The Department of Labor previously enforced an “80/20/30” rule that required the full minimum wage when side work exceeded 20% of an employee’s hours in a workweek or continued for more than 30 consecutive minutes. That rule was vacated by a federal court and officially withdrawn in December 2024. The current framework falls back on the older “dual jobs” regulation, which distinguishes between a tipped occupation and a completely separate non-tipped job. Under the dual jobs approach, an employer who occasionally assigns a server to spend an entire shift doing maintenance work unrelated to table service should pay the full minimum wage for that shift, but incidental side work during a serving shift generally remains compensable at the tipped rate.
Some states have adopted their own versions of the 80/20 rule, so the withdrawal of the federal standard doesn’t necessarily mean anything changed in your location. If your employer routinely has you spending large portions of your shift on non-tipped work, it’s worth checking your state’s labor department for local rules.
Tipped wage rates change frequently. Many states tie annual increases to inflation indexes, and several have phased-in schedules that raise the minimum wage each January or July. The most reliable source for current figures is the U.S. Department of Labor’s tipped employee wage table, which compiles cash wage requirements and tip credit rules for every state.4U.S. Department of Labor. Minimum Wages for Tipped Employees Your state’s department of labor will have the most up-to-date local rates, especially in states where adjustments happen mid-year.

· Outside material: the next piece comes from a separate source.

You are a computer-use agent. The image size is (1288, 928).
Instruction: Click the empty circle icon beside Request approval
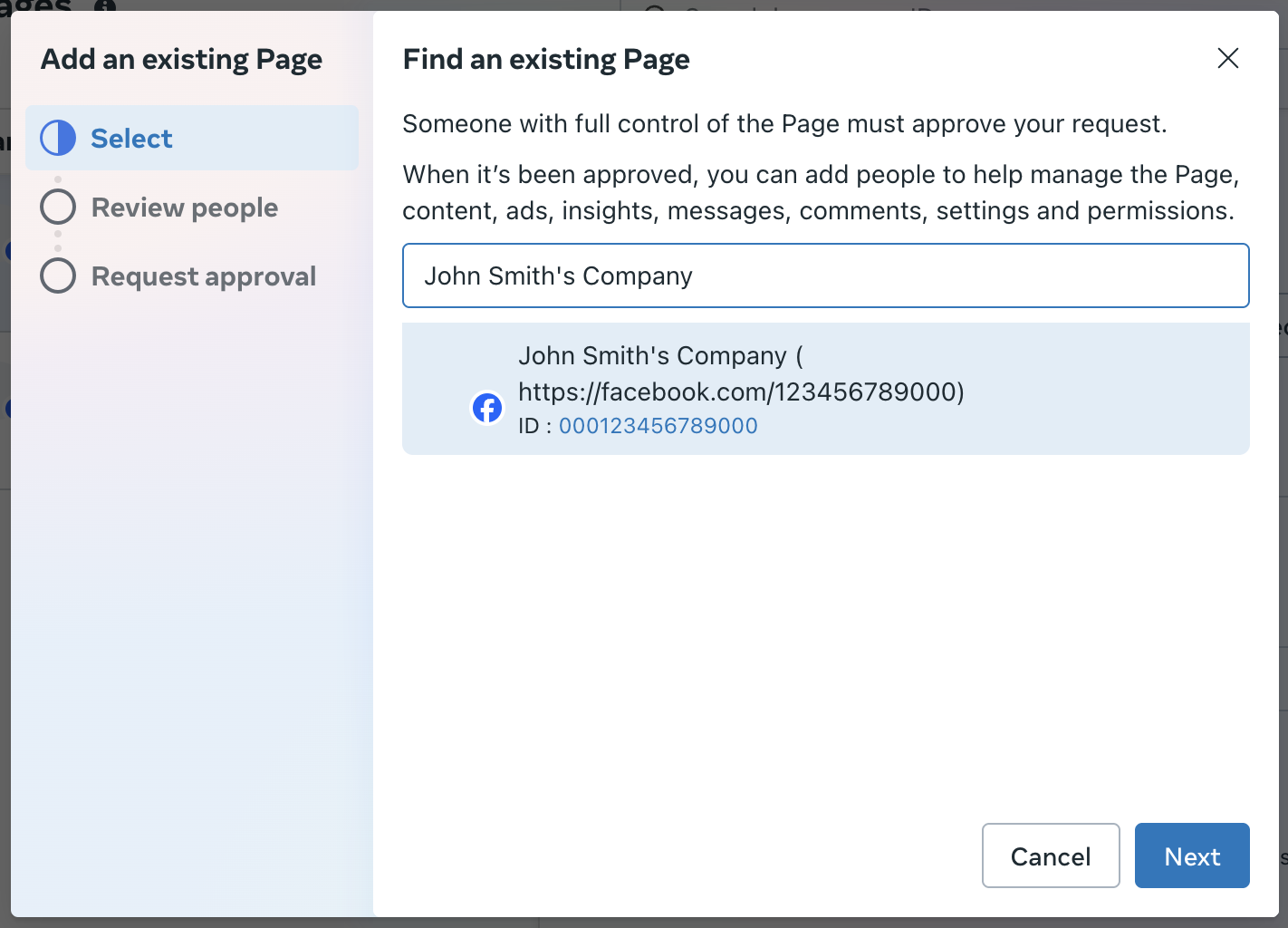pyautogui.click(x=58, y=276)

Employers covered by federal labor law are required to post workplace notices about employee rights, including minimum wage information. However, there is no federal penalty specifically for failing to post the FLSA wage poster.14U.S. Department of Labor. Workplace Posters State posting requirements and penalties vary. If your workplace doesn’t have a current wage poster visible, that alone doesn’t mean your employer is violating wage laws, but it’s a reasonable prompt to verify your rate independently.